Cette conciliation des deux durées de travail est semble-t-il nouvelle et, au demeurant, parfaitement justifiée. Non seulement elles n’ont pas la même nature, l’une constituant un minimum et l’autre un maximum, mais il ne peut pas être dérogé de cette manière à l’article R. 5221-26 dès lors que celui-ci assure un objectif d’accessoriété du travail de l’étudiant étranger. La cour d’appel avait pensé pouvoir appliquer cette seule durée maximale, en proratisant à la semaine : 964 heures annuelles/52 semaines = dix-huit heures par semaine. On comprend alors l’aporie : comment obtenir une durée hebdomadaire minimale de vingt-quatre heures si les travailleurs étrangers sont soumis à une durée hebdomadaire maximale de dix-huit heures ? Or l’article R. 5221-26, en ce qu’il n’instaure pas une durée minimale et en ce que son quantum est fixé par année, ne vient pas contredire l’article L. 3123-27, de sorte que les juges du fond ne pouvaient raisonner ainsi. Il fallait seulement s’assurer que l’étudiant étranger travaillait au moins vingt-quatre heures par semaine, à défaut de convention collective contraire, et 964 heures par an au plus.

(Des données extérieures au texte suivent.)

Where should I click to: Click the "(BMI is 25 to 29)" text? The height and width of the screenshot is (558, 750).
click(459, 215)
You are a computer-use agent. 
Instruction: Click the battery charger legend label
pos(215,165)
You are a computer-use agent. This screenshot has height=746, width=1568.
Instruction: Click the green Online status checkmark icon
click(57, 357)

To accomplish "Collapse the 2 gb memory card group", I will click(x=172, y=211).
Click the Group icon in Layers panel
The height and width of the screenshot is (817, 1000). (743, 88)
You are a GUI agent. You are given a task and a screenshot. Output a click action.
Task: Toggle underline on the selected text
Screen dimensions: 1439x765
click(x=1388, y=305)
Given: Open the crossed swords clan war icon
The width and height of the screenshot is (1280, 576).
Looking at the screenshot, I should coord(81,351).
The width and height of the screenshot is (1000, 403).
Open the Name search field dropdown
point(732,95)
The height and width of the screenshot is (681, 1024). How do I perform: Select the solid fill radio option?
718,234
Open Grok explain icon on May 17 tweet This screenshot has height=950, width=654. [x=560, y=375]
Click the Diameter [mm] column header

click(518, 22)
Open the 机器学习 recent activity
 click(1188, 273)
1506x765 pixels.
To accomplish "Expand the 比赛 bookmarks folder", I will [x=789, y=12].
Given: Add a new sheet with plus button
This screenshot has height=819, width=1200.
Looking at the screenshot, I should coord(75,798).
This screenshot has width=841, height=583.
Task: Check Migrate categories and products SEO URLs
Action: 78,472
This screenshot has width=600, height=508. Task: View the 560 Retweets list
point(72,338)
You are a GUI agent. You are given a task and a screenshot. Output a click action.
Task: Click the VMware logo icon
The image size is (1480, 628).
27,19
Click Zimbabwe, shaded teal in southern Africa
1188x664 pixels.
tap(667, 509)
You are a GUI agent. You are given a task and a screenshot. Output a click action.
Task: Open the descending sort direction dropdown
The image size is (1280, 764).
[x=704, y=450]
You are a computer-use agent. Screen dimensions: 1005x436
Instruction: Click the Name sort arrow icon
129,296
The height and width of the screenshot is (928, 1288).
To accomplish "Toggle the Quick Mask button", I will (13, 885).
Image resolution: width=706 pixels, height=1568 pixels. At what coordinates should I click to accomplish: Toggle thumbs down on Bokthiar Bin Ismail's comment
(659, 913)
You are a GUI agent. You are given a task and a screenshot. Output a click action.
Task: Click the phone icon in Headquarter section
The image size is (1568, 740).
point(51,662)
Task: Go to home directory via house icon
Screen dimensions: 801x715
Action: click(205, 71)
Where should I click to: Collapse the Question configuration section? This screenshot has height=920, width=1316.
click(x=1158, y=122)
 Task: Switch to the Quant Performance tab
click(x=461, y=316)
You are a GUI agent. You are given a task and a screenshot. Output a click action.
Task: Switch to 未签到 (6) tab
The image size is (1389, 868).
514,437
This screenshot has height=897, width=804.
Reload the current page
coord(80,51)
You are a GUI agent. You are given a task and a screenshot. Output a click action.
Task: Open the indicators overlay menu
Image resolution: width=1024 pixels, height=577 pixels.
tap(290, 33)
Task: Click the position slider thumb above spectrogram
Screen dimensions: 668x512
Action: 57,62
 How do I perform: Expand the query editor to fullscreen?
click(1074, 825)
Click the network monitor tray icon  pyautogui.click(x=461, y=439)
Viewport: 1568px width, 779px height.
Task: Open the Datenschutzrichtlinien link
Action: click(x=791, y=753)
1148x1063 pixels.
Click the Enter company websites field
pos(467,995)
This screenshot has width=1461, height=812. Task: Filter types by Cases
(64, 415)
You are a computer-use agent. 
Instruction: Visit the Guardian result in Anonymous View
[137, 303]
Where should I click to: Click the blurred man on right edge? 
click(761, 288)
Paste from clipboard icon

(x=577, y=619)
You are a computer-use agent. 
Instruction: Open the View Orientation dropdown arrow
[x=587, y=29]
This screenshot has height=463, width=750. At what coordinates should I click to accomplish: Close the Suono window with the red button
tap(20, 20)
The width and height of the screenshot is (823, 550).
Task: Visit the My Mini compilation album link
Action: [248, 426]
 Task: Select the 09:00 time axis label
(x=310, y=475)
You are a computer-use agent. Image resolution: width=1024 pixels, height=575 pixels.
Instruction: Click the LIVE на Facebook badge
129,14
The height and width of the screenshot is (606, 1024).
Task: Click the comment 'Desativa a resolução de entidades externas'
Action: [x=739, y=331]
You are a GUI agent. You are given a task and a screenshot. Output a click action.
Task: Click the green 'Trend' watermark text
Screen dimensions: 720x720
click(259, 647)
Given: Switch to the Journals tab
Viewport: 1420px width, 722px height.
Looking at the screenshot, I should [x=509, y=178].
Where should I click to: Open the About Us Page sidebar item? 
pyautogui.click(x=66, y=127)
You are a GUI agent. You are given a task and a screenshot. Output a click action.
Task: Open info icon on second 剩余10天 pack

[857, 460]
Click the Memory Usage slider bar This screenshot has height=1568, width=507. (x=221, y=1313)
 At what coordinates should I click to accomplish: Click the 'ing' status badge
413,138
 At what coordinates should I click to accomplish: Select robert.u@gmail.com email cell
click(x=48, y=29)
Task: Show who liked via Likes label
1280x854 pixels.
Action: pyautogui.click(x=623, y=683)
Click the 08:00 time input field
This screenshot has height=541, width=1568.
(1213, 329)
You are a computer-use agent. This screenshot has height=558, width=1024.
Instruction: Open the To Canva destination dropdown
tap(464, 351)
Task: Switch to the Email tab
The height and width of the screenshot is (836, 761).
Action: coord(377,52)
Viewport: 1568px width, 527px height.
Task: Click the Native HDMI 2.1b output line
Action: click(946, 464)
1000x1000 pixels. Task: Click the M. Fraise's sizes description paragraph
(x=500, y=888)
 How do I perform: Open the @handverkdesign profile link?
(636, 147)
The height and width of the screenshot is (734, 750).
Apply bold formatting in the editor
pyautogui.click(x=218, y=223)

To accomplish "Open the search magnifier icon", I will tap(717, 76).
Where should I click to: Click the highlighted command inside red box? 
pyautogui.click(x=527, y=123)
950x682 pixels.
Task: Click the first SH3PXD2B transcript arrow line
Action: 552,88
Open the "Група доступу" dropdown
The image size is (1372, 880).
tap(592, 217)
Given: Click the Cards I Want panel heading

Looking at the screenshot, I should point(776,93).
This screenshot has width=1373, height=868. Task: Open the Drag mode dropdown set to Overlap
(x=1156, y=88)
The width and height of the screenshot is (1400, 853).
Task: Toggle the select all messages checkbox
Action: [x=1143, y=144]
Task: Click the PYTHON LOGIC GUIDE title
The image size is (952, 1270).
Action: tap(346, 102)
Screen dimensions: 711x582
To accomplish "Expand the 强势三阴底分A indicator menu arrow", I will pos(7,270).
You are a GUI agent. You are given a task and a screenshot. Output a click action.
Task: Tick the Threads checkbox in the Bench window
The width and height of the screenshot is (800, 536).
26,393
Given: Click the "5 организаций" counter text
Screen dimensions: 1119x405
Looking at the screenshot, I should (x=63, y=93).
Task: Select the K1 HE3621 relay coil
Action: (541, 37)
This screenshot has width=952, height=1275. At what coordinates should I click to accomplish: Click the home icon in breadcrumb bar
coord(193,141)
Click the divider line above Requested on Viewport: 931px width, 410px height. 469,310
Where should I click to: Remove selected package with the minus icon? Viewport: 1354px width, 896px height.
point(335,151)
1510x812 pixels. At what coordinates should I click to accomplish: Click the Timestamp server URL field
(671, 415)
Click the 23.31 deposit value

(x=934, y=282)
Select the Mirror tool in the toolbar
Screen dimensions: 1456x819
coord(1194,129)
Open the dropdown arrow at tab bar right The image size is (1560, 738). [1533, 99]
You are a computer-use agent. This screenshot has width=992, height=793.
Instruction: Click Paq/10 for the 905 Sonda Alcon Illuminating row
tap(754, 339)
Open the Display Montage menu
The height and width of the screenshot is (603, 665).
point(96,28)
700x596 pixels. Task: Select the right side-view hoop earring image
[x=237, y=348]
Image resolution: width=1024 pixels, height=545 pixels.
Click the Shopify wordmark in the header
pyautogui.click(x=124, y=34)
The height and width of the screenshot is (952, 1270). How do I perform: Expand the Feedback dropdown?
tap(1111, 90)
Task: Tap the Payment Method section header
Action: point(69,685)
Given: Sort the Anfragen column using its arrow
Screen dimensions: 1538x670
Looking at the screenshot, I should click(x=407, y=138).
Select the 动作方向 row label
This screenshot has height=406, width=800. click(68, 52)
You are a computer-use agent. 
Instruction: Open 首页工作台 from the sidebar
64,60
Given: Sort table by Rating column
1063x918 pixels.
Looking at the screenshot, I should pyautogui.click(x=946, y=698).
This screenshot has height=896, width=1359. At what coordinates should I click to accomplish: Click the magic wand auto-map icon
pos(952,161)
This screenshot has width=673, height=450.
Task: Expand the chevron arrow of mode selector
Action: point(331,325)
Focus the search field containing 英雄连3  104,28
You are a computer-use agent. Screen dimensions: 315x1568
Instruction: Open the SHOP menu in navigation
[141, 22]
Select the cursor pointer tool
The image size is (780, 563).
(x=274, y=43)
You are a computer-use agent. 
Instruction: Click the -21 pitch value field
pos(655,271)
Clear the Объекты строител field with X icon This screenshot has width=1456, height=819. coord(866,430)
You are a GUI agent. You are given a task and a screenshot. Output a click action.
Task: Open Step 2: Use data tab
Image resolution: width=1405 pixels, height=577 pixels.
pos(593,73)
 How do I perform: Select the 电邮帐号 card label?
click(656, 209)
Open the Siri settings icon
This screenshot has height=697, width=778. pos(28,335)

En pratique, cette solution pourrait surprendre. Un travail est-il réellement accessoire par rapport aux études si l’étudiant doit travailler au moins vingt-quatre heures par semaine ? Il est amplement permis d’en douter.

Absence de requalification en temps complet en cas de non-respect de la durée minimale de travail ?

La chambre sociale de la Cour de cassation juge que le seul fait de conclure un contrat de travail d’une durée inférieure à la durée légale minimale n’entraîne pas la requalification du contrat à temps partiel à temps complet, solution n’ayant apparemment nul précédent.

Il est vrai que le législateur n’a pas instauré de sanction pour les contrats qui ne respecteraient pas la durée minimale des vingt-quatre heures. Pouvait-on alors raisonnablement juger que le non-respect de cette durée minimale entraînerait la requalification d’un temps partiel en temps complet ? La Cour de cassation ne l’a fort heureusement pas cru. De deux choses l’une : la requalification du contrat en temps complet serait bien trop excessive et sévère à l’égard de l’employeur. De surcroît, la Cour précise que la conclusion du contrat est en soi insuffisante, ce qui laisse potentiellement place à une requalification d’un temps partiel en temps complet si d’autres éléments l’appuient, solution a priori moins dérangeante mais, pour le moment, des plus floues. Espérons de futures précisions par la Haute juridiction si l’occasion se présente.